Les 15.000 formés (4.500 à Casablanca et Rabat chacune, 1.800 à Tanger et Marrakech, 1.275 à Fès, 1.125 à Agadir) formeront un filet de sécurité humain, couvrant les espaces publics, les bus, les guides touristiques.

«C’est une armée bienveillante, pas une milice», ironise un formateur, mettant l’accent sur le «soft power» : valoriser la gastronomie, l’artisanat, l’héritage séculaire, pour «transmettre une image positive» aux visiteurs de 54 nations.

Cette mobilisation s’inscrit dans une vision plus large, pilotée par la Fondation Maroc 2030, créée en août dernier, pour enchaîner CAN et Coupe du monde 2030 (co-organisée avec l’Espagne et le Portugal).

Son objectif? Une réserve de 30.000 volontaires, recyclables pour les deux événements. «Ces jeunes doivent hiérarchiser les urgences et incarner la diversité africaine. Pas de place pour l’arrogance, que de l’empathie», martèle une formatrice.

«Repérer, recenser et former»
«J’en rêvais depuis longtemps, la FRMF et la CAN l’ont fait !», exulte Ahmed Ghayet, chroniqueur et militant associatif. Infatigable défenseur de l’insertion des jeunes – qu’il a souvent appelés à transformer en opportunités ces grands événements sportifs –, il plaidait depuis des mois pour «repérer, recenser et former ces milliers de stadiers, médiateurs, secouristes et guides».

Aujourd’hui, il se réjouit : «Des milliers de jeunes recensés sont en formation. J’ai même proposé des acteurs associatifs chevronnés». Il salue la Fondation Maroc 2030, «qui gère de main de maître ce défi de 30.000 volontaires», et met particulièrement en lumière la start-up marocaine Wanaut, fondée par Ayoub Koutar, un «jeune de France rentré au pays» qui a raflé l’appel d’offres pour la tech événementielle. «Leur professionnalisme force le respect. Soyons fiers d’eux», insiste-t-il.

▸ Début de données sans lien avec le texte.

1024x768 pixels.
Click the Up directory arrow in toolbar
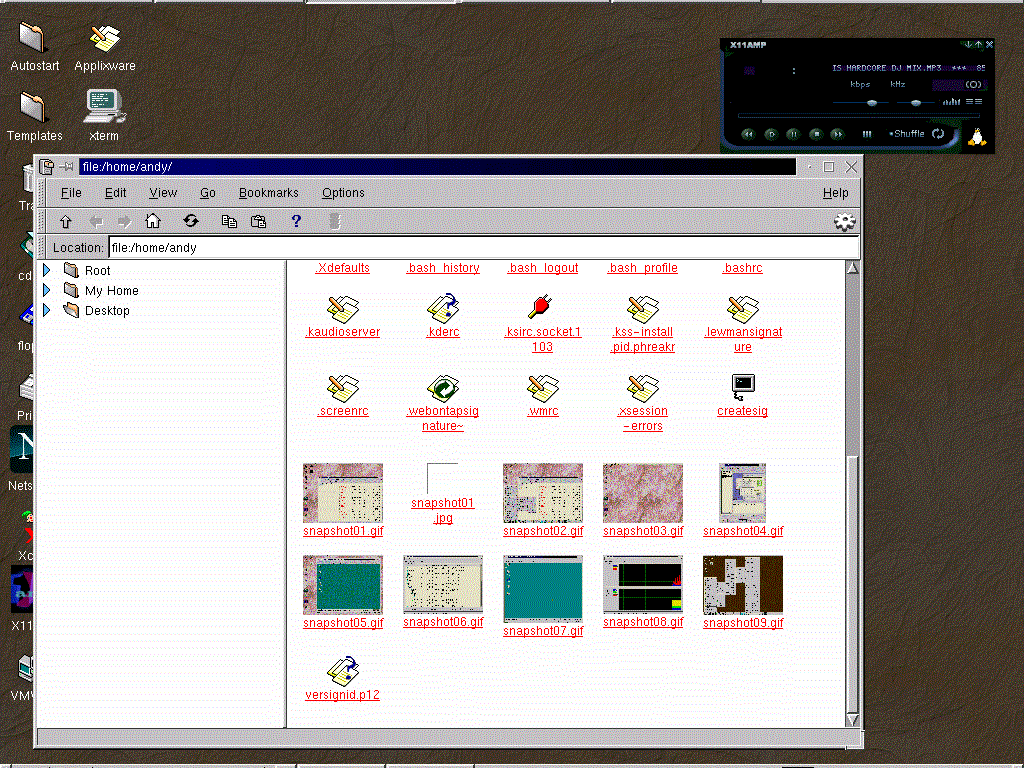point(66,221)
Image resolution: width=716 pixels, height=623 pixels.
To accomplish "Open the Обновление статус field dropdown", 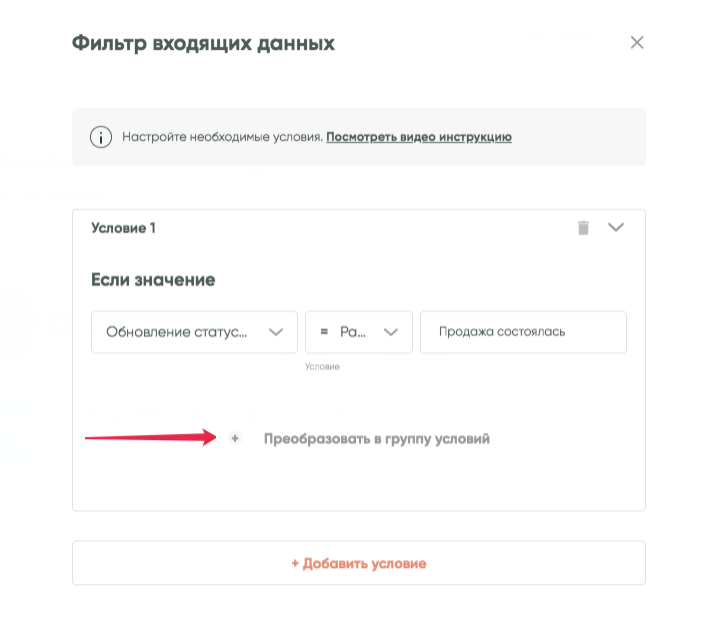I will [194, 332].
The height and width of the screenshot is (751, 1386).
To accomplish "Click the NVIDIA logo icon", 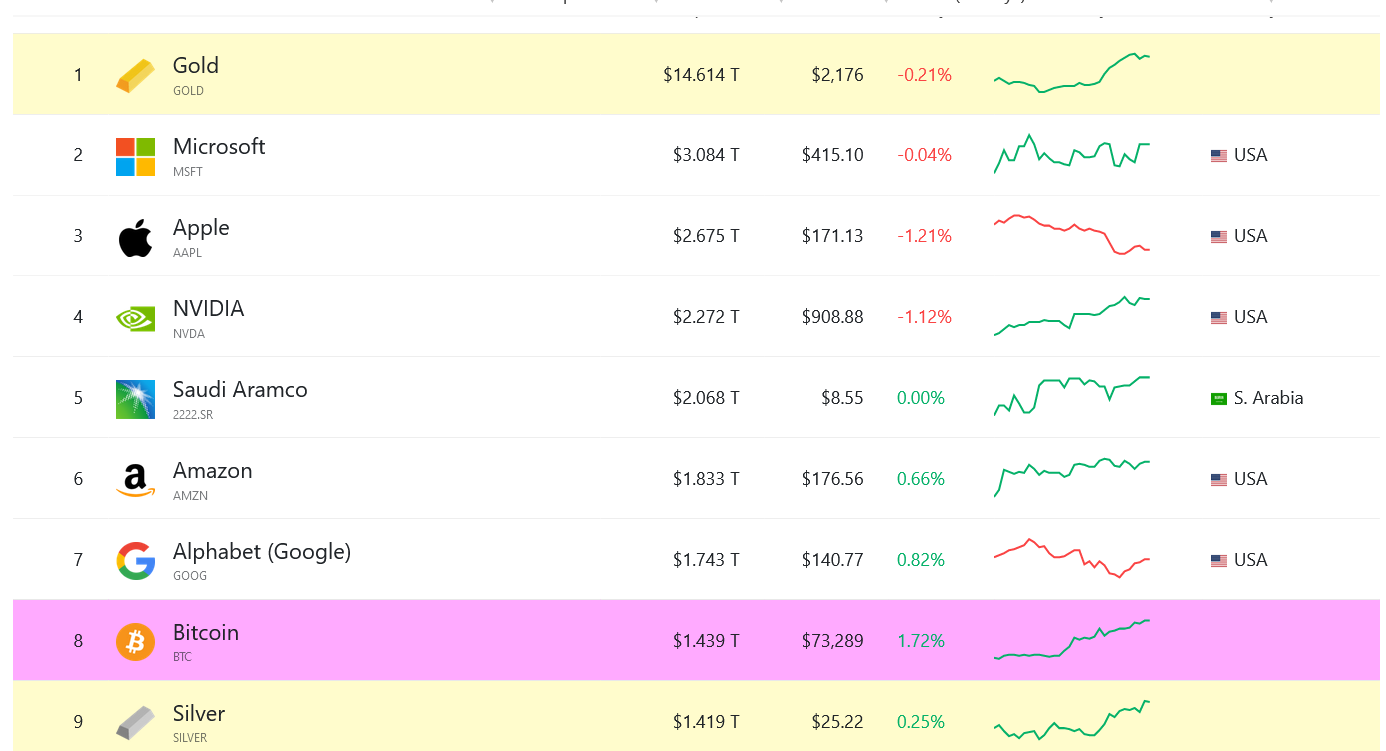I will tap(135, 318).
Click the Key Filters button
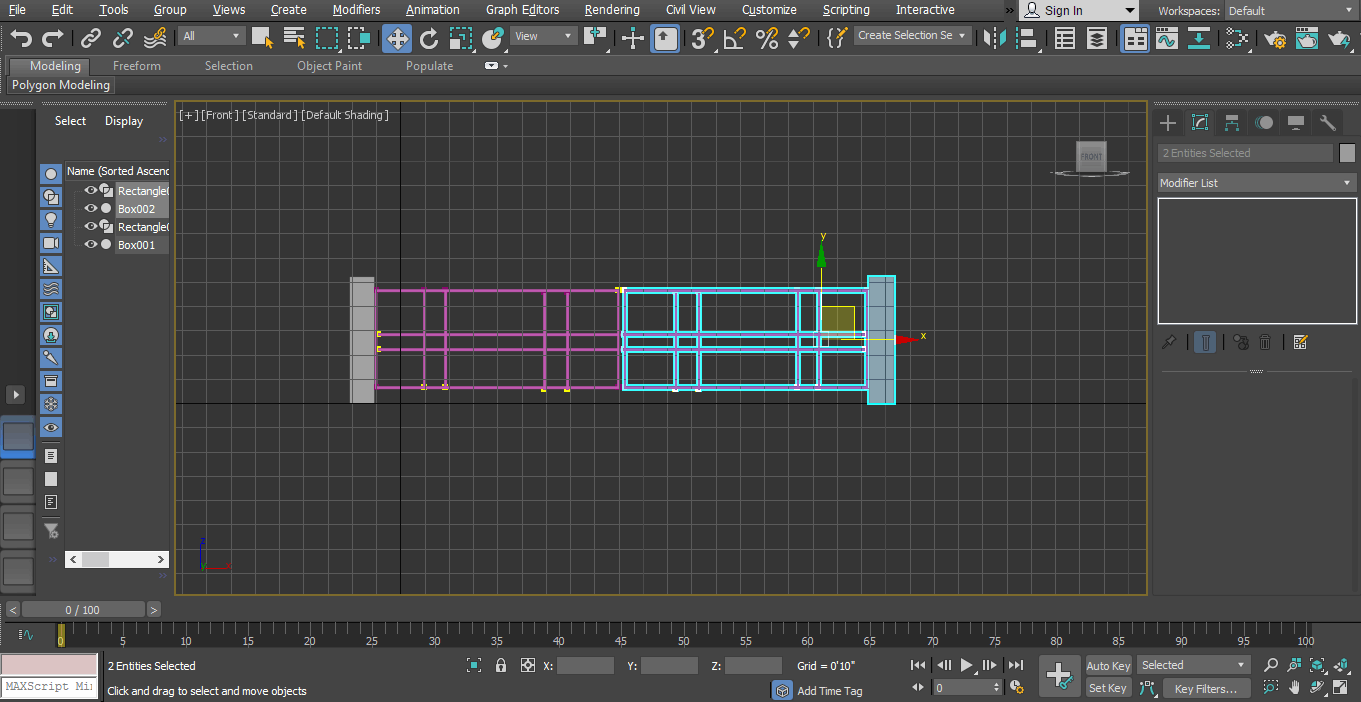 (x=1206, y=688)
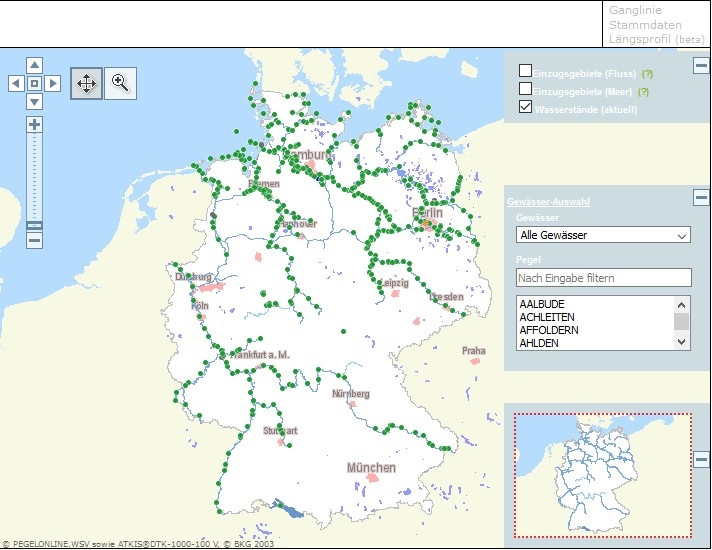Collapse the overview map panel

701,460
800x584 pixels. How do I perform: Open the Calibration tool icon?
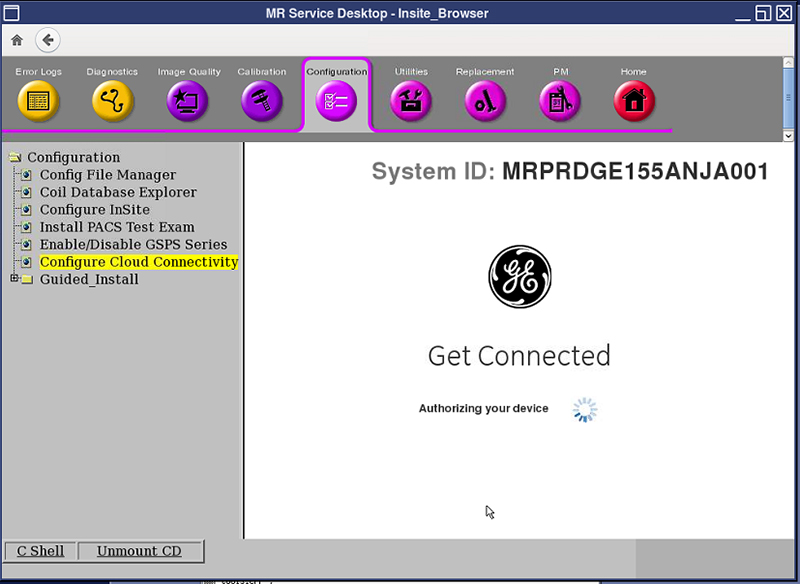[x=262, y=101]
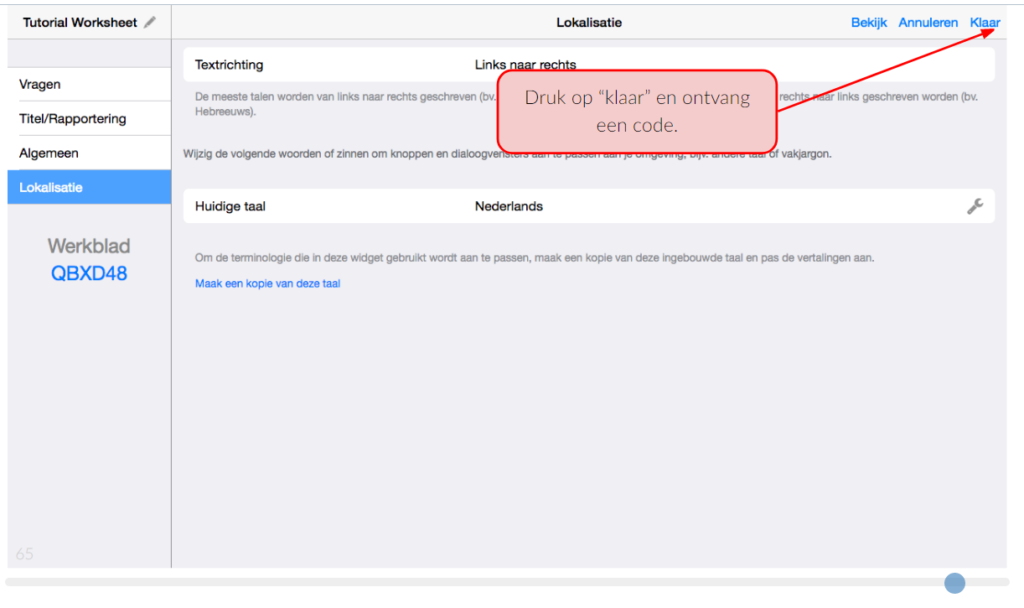This screenshot has height=608, width=1024.
Task: Click the Lokalisatie header title
Action: coord(589,22)
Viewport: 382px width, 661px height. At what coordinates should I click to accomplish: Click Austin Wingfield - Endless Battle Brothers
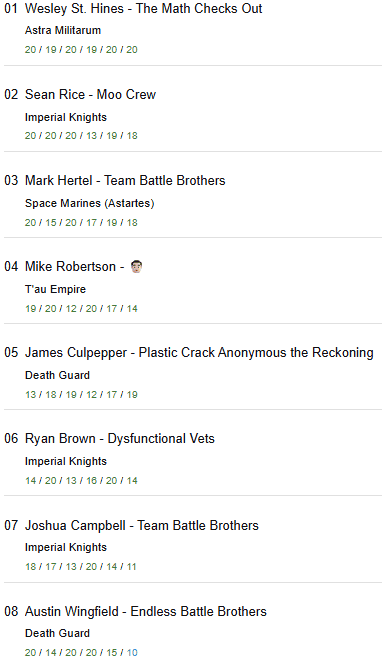point(146,611)
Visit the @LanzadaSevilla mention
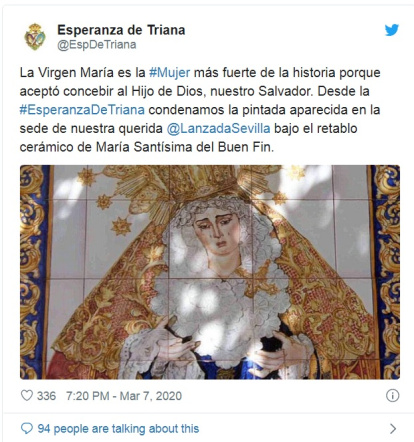 coord(218,128)
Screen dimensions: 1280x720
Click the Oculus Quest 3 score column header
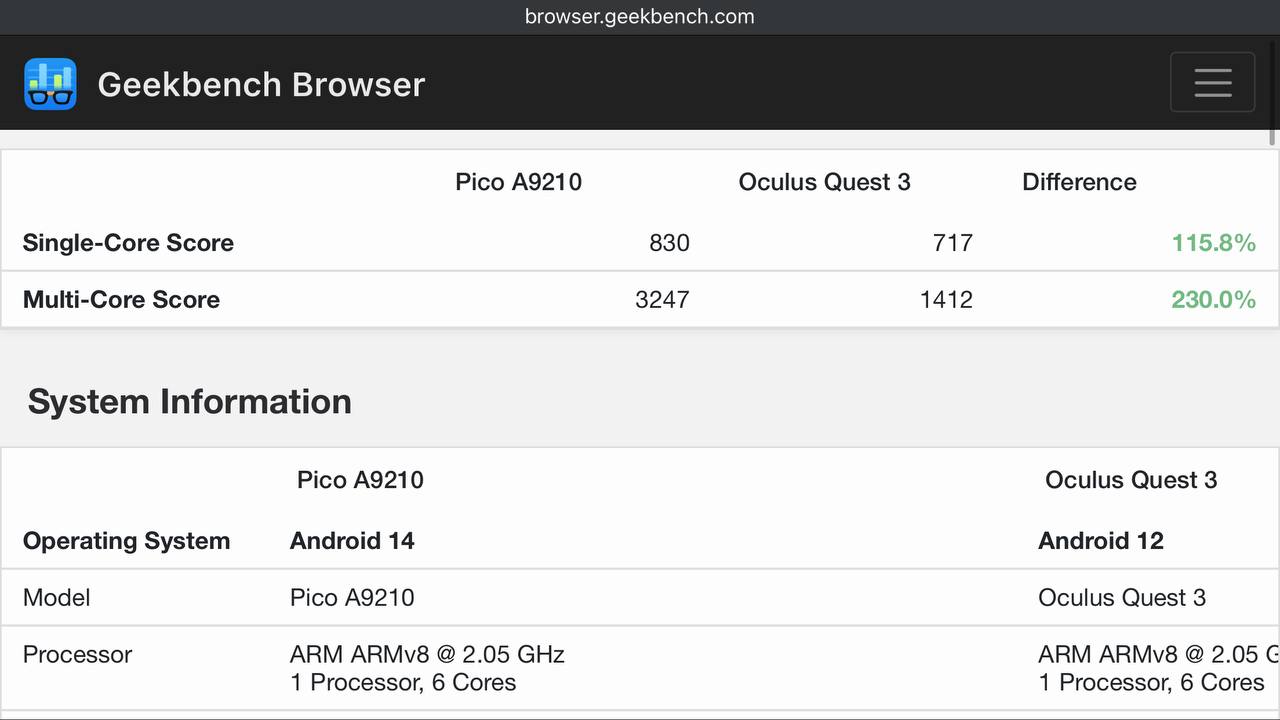tap(824, 182)
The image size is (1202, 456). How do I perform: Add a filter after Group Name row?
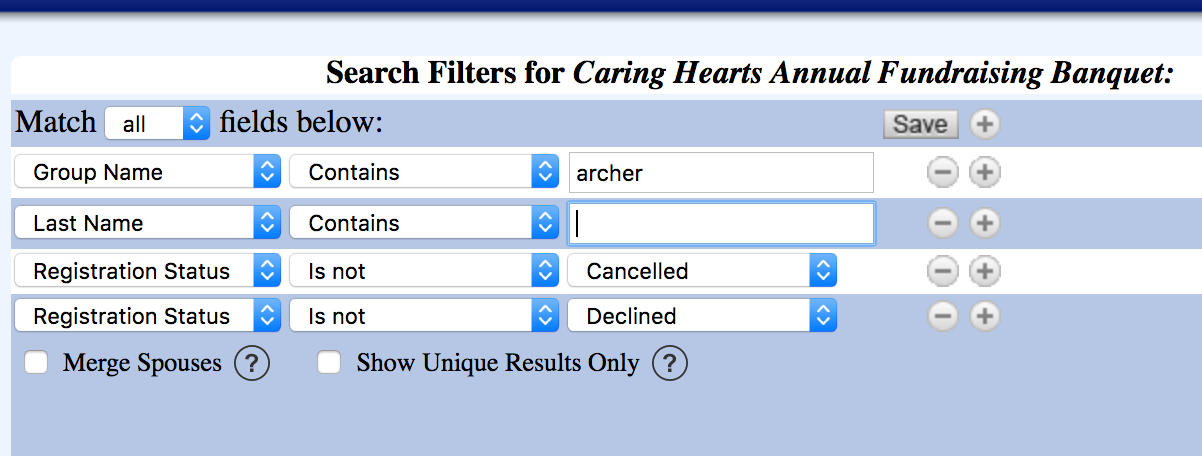(985, 173)
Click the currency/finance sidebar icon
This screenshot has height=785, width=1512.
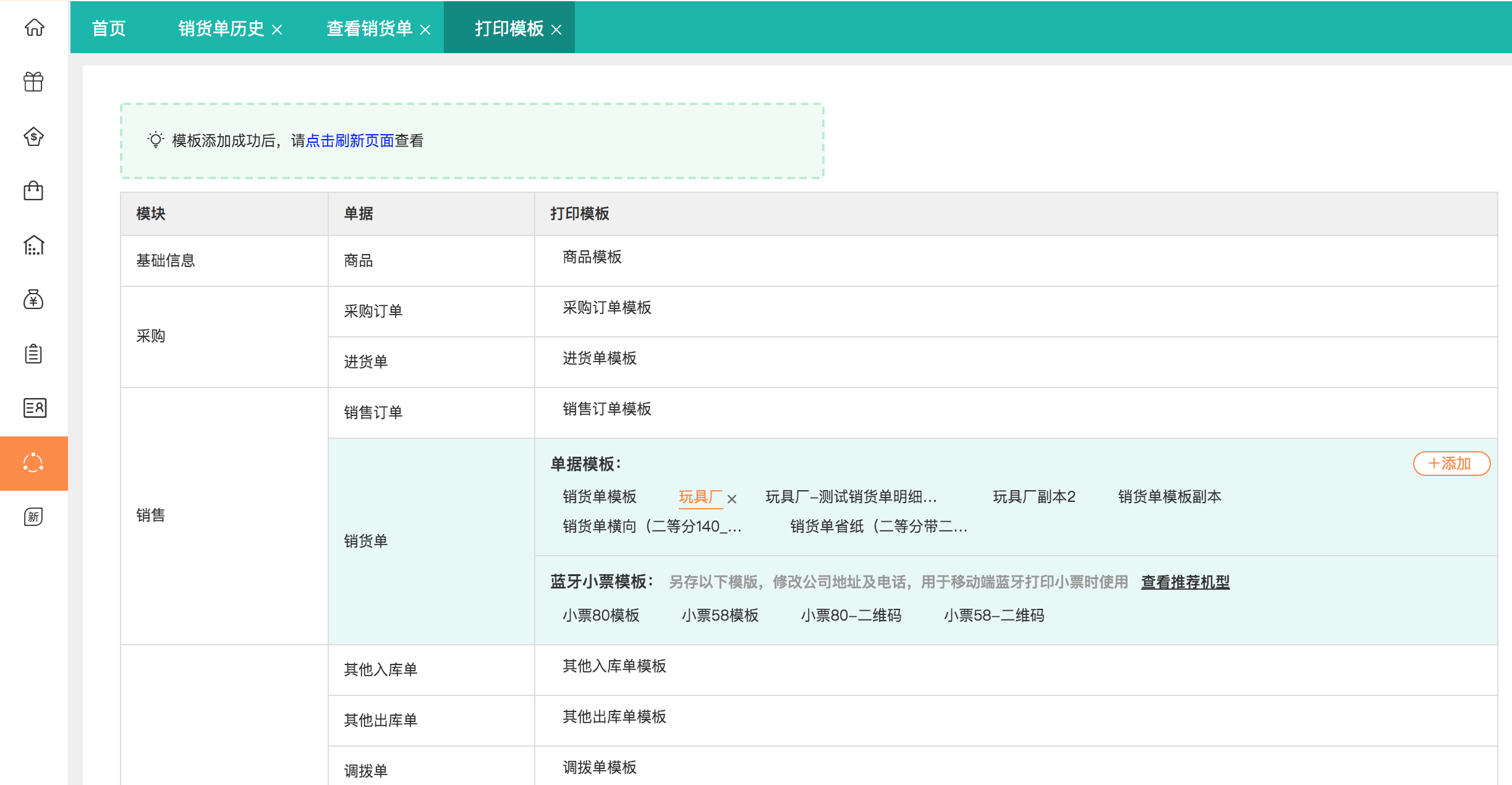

À l’heure où le Maroc s’apprête à «accueillir l’Afrique chez elle», comme le souligne la CAF, ce volontariat est plus qu’un rouage. C’est un incubateur de compétences : CV boostés, réseaux panafricains et cette fierté d’avoir «fait la fête ensemble». «Ces événements nous qualifient pour la vie», espère une étudiante.

Face aux critiques sporadiques (budgets pharaoniques, priorités sociales), les organisateurs rétorquent par l’impact : emplois temporaires, échanges culturels, et un football qui unit. La balle est dans le camp des volontaires. Et elle roule déjà, vers un tournoi qui pourrait, qui sait, couronner les Atlas Lions.